The State Bar Lacked a Clear Rationale for Increasing Its Fees for Overseeing California Law Schools
The State Bar assesses and sets fees for California law schools to fund services associated with its responsibility to regulate those schools. These services include accreditation, registration, and inspection, collectively referred to as oversight. For example, the State Bar requires California law schools to submit an annual report that details their compliance with certain laws and State Bar rules and regulations. The State Bar charges each of the law schools a fee that is due at the time of report submission (annual fee). Generally, fees related to oversight help fund the personnel costs of staff in the State Bar’s Admissions Office or external consultants who perform oversight work. In 2023 nearly 60 percent of the State Bar’s oversight expenses were for personnel costs, which funded two full-time State Bar employees, and about 40 percent were for indirect costs, which are costs associated with items such as information technology and facilities.
In recent years, the State Bar’s expenses for law school oversight have been much greater than its revenue from the fees it charges for the related work, so the State Bar increased some of those fees for the first time since 2018. For example, as we show in Table 16, the State Bar’s expenses for law school oversight in 2023 were nearly $320,000 greater than its revenue. To address this fiscal imbalance, the State Bar’s Board of Trustees (Board) approved oversight fee increases and changes to the fee structures for unaccredited law schools in 2023. The Board separately approved fee increases and fee structure changes for CALS in 2024.
These fee amounts for law schools differ according to the school’s accreditation status and the size of its student body. The State Bar calculates its annual fee amount for a CALS by the number of students enrolled in the school, whereas the State Bar imposes a flat fee on an unaccredited school of $5,000, $7,500, or $10,000, depending on the size of the school’s student body. Further, schools pay an inspection fee in the year they undergo an inspection.9 For CALS, the inspection fee is an initial deposit of $37,500.10 For unaccredited schools, the State Bar bases its inspection fee on student body size. Table 17 provides some examples of these fees and their recent changes. We expected the State Bar to have performed an analysis of the actual cost of each service it provides and to have assessed the related fee accordingly so that it could explain its disparate fees and align with financial best practices. Specifically, the Government Finance Officers Association (GFOA) recommends that when government entities set fees, they should calculate the full cost of providing a service in order to provide a basis for setting the charge or fee.
However, the State Bar’s methodology for setting its fees for services and for imposing the recent fee increases did not demonstrate whether the fees specifically cover the cost of the State Bar’s actual oversight efforts. For example, in 2018 the State Bar charged California Desert Trial Academy College of Law, an unaccredited school, an annual fee of $1,090. In 2023 the State Bar’s annual fee for a school that size increased to $7,500, as Table 17 shows. Additionally, the State Bar increased the annual fee for Trinity Law School, a CALS, from $2,170 in 2018 to nearly $24,000. The State Bar now determines its annual fee for CALS by the number of students enrolled, multiplied by a standard of around $60 per student enrolled for that year.

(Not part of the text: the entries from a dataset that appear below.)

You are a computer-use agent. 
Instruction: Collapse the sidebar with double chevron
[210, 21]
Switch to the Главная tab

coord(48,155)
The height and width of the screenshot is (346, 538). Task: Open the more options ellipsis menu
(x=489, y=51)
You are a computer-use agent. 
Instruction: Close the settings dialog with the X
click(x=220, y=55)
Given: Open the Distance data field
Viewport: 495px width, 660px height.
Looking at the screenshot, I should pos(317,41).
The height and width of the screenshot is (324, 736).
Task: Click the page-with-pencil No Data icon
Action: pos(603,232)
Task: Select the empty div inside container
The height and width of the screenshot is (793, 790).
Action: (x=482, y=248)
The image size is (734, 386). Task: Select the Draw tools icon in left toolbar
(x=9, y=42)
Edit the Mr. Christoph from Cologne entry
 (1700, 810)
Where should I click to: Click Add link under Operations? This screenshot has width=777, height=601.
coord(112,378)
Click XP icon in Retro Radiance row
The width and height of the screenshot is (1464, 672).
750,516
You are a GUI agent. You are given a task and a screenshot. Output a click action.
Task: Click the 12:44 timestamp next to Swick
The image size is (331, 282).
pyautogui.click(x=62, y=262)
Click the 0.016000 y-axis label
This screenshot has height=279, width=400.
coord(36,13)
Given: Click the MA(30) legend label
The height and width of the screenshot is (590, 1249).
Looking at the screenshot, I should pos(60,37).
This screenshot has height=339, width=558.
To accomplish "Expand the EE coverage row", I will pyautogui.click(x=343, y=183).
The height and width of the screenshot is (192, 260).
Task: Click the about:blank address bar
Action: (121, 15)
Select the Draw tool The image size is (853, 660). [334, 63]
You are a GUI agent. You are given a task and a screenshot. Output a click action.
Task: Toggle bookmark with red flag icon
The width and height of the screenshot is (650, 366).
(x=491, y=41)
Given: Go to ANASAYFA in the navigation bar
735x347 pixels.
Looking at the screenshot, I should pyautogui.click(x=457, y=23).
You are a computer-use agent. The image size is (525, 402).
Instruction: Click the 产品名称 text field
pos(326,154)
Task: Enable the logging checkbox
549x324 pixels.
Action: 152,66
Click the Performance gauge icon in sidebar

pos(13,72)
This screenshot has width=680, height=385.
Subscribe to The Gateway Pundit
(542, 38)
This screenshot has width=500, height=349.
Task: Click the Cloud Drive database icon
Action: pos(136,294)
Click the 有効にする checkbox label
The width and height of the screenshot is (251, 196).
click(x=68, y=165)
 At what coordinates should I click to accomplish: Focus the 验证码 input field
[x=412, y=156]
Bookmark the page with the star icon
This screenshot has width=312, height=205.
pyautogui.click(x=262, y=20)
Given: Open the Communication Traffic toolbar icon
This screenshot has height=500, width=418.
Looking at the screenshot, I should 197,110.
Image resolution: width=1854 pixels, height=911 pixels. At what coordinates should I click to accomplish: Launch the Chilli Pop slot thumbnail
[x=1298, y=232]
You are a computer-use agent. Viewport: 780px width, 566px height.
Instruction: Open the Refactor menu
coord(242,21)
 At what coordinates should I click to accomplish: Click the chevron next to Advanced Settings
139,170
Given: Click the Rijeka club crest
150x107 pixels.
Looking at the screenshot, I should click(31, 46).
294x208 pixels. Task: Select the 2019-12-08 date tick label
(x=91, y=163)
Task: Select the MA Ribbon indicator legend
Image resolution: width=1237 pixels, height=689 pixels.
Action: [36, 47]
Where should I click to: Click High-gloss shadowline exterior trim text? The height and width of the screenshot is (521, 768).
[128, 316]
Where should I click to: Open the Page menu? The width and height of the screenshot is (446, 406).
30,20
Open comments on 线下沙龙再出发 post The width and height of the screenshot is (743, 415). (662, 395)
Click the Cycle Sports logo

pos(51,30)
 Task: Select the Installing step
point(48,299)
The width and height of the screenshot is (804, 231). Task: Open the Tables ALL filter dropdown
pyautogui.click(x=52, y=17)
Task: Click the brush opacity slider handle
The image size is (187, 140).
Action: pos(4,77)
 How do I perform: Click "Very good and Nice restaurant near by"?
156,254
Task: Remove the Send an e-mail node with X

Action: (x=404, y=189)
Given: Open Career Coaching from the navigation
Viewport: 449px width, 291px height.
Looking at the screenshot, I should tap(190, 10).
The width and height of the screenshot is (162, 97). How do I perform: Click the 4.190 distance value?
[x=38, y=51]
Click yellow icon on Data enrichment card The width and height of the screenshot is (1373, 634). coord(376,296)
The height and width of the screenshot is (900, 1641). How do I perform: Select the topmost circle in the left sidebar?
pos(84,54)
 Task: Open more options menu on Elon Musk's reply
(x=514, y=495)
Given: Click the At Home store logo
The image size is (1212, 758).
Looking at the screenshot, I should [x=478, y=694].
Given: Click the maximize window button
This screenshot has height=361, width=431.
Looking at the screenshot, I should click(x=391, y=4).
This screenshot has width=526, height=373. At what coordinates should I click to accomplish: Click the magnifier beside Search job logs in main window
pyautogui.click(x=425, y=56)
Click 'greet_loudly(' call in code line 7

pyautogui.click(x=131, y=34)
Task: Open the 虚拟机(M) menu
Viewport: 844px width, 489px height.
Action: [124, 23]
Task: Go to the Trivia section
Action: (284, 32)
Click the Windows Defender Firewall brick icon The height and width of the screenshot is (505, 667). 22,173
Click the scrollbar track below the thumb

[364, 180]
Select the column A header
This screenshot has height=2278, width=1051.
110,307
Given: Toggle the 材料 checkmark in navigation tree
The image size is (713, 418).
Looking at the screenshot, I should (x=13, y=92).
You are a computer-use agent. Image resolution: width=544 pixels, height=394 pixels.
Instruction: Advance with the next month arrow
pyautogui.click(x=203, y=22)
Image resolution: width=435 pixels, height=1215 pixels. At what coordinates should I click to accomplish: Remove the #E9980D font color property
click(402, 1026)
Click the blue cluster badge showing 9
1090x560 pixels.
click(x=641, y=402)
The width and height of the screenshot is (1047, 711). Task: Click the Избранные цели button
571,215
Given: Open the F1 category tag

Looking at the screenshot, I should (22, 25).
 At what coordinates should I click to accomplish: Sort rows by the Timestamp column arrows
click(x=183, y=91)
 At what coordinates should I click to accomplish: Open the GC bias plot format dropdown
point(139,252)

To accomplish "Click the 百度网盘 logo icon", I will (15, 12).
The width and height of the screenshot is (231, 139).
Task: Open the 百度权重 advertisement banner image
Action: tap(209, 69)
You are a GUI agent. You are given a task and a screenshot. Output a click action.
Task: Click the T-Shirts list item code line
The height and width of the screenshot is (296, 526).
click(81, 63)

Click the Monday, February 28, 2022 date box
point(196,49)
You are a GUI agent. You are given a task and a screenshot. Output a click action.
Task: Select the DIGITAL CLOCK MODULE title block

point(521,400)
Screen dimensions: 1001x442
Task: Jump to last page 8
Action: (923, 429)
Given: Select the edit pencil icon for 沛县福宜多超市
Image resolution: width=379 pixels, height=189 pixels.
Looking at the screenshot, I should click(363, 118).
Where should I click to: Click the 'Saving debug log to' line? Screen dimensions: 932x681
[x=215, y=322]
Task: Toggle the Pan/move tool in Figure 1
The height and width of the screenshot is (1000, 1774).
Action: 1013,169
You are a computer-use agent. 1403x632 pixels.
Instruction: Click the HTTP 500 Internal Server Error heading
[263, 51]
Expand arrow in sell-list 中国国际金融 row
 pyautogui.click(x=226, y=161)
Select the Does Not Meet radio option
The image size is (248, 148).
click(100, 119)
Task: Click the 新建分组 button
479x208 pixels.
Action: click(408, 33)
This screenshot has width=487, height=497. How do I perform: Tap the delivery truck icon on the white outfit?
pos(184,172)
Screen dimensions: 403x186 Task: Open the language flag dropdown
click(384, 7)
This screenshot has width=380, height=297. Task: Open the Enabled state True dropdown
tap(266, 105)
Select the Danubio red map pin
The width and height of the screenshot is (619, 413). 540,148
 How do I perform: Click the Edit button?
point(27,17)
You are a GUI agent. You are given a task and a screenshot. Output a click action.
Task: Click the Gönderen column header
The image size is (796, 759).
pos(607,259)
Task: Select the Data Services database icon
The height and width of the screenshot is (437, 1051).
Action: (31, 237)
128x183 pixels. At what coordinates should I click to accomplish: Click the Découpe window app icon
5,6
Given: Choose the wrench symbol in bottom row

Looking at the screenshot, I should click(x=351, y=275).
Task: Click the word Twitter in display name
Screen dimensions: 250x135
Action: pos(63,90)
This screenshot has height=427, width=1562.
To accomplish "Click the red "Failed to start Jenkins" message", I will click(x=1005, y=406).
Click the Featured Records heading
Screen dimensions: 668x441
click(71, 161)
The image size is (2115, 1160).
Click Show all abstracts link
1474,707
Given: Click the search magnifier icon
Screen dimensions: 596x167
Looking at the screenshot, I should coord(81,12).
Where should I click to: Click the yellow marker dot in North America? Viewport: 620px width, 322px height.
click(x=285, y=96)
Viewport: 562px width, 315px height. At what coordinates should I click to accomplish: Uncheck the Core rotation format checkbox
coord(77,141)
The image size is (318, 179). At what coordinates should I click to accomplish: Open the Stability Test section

The State Bar did not explain whether it calculated the significant increases for each of the example schools according to the State Bar’s actual efforts for its annual report services for each school or school type.
For CALS, the State Bar in 2023 proposed both a flat annual fee and also options for a tiered approach to the fees based on student body size, similar to its fee structure for unaccredited schools. However, in response to feedback from the law schools indicating that they would pass on to their students the State Bar’s increased fees for schools, the State Bar decreased the proposed fee increase amount. During this process, the State Bar also changed its method for setting that fee, now calculating its annual fee for CALS according to the number of students enrolled. However, the State Bar kept its tiered fee structure for unaccredited schools. In doing so, the State Bar did not explain whether the $60 assessment per enrolled student is indeed the cost of its services per student, nor did it explain why it did not also use the same method to change its fees for unaccredited schools.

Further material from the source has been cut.